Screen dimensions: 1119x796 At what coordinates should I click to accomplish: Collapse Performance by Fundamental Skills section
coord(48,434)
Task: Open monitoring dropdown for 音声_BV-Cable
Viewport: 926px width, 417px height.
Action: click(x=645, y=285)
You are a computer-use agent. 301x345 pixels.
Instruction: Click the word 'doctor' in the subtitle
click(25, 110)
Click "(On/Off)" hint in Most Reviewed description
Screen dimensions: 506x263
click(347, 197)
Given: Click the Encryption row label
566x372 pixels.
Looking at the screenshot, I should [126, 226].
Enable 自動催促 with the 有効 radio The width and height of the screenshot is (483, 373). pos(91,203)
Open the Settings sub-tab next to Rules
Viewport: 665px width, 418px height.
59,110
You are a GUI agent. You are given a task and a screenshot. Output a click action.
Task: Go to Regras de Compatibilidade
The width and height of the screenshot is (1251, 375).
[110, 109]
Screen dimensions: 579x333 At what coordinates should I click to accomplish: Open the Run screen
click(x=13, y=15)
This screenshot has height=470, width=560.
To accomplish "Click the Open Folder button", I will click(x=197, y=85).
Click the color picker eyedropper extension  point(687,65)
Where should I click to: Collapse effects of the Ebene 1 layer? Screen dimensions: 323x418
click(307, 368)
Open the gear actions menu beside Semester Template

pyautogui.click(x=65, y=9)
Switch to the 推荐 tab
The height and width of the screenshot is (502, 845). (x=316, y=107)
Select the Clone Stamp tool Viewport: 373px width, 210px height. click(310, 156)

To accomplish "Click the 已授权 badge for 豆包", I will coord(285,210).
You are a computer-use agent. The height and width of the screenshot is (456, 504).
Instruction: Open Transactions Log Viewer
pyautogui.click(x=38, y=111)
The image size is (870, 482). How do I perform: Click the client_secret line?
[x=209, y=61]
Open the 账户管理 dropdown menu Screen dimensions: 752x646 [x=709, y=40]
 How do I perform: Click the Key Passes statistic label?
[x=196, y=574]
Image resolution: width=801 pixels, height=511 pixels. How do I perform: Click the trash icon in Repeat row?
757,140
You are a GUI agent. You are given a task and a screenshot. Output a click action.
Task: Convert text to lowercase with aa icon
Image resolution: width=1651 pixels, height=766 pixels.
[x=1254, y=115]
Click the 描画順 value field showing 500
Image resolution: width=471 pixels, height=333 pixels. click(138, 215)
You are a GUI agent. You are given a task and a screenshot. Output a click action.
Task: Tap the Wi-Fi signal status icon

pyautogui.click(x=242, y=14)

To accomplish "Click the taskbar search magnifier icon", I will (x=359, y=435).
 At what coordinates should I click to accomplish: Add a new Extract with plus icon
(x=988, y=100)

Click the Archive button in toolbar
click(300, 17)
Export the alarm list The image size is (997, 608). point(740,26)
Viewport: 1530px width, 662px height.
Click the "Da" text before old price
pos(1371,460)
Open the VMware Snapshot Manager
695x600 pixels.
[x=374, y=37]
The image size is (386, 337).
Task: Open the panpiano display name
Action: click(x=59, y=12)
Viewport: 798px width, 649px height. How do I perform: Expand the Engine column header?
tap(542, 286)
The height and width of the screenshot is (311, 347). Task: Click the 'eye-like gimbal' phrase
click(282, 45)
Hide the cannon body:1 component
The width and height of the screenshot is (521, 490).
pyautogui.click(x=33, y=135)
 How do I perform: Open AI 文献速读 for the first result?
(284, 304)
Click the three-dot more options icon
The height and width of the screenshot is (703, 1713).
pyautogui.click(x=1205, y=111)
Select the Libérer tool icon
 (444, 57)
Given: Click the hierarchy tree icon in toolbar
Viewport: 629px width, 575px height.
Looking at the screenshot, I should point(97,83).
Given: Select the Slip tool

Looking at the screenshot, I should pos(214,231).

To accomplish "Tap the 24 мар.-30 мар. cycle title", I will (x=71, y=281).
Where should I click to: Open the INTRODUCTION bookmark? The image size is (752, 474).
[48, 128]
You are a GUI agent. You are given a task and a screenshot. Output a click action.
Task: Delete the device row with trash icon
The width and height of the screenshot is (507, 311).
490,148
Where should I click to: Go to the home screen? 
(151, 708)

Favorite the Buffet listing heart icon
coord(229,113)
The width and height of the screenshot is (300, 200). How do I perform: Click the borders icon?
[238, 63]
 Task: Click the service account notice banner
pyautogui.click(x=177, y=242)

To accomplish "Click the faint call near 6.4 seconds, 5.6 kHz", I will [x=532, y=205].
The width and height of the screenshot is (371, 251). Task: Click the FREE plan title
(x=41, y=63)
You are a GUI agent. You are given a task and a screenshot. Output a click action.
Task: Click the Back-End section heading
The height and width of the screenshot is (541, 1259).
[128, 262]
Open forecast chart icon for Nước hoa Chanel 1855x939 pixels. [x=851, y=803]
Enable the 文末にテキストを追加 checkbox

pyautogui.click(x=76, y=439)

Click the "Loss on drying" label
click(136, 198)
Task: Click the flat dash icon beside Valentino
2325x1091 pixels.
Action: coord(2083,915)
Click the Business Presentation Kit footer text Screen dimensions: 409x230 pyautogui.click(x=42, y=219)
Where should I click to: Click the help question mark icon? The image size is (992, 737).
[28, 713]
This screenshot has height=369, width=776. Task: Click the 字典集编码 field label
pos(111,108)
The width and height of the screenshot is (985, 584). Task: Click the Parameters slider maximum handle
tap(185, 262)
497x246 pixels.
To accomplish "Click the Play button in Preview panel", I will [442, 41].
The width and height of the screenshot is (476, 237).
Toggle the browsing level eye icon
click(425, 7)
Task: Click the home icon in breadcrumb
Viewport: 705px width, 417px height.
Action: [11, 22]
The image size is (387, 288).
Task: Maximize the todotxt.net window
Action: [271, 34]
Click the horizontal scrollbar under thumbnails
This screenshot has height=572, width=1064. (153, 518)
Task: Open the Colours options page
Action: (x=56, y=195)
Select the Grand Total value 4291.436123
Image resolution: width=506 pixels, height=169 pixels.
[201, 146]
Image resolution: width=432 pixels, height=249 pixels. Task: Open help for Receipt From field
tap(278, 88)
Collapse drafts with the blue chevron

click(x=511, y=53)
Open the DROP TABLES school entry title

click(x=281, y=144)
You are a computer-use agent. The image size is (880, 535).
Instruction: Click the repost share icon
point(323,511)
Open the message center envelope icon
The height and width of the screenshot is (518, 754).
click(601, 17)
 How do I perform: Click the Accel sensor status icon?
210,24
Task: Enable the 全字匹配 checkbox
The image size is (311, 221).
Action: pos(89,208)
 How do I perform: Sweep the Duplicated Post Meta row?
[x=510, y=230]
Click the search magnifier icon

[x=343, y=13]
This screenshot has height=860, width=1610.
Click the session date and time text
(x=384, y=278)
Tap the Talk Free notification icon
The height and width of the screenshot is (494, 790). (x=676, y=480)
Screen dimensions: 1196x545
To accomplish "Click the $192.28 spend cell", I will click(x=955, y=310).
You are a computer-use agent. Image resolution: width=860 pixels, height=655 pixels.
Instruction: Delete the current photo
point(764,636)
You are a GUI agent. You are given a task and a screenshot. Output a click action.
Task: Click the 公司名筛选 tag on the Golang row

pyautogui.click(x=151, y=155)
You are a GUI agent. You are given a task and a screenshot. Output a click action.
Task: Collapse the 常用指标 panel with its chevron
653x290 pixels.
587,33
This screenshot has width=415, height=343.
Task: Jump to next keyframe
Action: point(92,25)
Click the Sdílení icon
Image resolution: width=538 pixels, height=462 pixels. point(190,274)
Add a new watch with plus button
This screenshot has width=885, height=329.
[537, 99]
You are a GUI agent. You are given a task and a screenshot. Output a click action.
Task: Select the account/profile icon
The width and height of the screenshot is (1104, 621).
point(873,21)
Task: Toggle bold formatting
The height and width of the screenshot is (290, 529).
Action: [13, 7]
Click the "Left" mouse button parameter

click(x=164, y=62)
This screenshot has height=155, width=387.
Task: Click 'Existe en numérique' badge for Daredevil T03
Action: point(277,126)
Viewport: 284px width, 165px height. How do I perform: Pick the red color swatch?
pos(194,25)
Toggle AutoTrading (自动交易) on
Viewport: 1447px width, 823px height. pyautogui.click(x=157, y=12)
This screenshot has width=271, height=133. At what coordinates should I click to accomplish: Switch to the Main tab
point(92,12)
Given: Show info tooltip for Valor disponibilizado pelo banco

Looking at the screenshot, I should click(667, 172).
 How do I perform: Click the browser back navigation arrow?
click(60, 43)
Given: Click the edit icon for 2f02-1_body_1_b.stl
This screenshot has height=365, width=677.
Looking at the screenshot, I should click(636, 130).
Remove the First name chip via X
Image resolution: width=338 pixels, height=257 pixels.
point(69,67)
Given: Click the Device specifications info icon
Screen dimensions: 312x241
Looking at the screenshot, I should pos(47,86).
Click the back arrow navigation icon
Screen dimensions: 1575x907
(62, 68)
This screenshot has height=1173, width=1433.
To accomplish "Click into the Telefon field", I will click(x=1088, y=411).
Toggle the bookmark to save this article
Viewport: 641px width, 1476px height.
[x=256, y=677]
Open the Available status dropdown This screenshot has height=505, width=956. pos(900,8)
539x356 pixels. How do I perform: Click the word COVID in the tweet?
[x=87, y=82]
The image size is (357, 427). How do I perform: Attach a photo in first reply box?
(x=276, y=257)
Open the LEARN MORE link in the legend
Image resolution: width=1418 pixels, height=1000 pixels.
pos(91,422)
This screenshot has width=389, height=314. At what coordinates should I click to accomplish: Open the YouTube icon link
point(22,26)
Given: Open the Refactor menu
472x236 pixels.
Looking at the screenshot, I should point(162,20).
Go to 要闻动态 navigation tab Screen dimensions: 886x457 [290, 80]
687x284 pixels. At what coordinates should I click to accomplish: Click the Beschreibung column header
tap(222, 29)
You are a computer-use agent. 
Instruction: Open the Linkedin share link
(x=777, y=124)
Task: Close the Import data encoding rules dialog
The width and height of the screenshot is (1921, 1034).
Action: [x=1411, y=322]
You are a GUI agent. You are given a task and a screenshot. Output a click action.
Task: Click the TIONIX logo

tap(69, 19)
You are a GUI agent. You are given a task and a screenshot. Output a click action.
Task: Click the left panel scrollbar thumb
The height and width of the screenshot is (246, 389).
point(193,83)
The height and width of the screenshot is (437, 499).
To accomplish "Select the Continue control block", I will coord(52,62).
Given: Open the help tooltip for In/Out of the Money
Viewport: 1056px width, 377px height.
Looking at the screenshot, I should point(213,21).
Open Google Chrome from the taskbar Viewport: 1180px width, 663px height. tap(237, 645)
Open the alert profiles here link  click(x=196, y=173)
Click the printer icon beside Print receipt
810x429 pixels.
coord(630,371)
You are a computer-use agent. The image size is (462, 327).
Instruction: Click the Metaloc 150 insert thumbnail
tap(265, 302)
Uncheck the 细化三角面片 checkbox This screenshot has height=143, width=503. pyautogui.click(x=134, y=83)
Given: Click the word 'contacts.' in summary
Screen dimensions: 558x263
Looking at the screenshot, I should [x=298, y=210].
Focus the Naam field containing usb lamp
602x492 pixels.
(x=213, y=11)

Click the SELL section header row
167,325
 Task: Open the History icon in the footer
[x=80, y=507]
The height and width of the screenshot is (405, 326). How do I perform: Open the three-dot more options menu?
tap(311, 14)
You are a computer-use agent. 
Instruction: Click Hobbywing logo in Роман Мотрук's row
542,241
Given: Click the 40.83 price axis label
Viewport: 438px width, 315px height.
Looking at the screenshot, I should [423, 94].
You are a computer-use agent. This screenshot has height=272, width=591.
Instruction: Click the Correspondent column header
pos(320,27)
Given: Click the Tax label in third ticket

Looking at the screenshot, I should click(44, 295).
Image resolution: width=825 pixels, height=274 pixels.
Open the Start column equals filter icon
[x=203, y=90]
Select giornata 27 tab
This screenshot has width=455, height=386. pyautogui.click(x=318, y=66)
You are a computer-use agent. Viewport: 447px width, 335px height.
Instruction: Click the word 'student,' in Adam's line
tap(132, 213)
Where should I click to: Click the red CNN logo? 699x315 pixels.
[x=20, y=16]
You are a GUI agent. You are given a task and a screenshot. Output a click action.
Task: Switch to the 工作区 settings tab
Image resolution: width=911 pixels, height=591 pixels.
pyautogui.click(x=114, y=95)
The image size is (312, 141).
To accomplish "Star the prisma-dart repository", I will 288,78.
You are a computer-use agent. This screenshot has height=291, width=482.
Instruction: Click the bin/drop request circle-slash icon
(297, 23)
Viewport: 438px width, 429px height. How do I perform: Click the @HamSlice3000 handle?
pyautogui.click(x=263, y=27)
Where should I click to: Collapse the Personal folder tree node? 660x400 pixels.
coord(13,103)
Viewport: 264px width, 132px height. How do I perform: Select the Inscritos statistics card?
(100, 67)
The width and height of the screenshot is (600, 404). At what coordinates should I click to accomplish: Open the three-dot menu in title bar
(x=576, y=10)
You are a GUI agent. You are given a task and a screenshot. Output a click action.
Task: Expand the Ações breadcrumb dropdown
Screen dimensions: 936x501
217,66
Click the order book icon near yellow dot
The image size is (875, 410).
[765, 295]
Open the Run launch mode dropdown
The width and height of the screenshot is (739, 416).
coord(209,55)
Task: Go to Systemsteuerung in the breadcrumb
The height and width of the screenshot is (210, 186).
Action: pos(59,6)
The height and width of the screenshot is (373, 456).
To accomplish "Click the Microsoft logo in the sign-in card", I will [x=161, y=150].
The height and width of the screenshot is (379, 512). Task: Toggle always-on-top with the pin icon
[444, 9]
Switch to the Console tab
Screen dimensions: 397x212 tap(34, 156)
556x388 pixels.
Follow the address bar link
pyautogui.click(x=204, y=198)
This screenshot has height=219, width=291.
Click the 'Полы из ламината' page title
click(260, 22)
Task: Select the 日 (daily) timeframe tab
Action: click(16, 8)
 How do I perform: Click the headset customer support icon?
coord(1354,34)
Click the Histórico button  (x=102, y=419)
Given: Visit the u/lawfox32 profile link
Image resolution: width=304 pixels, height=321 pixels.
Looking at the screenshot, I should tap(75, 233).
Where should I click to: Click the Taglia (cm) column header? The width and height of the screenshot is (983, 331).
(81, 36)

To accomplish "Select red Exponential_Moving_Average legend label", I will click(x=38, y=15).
===============
> _Task statement_
In the listing above, how many lines hold the word "will"? Please state the number alone.

> _Answer for this exercise_
12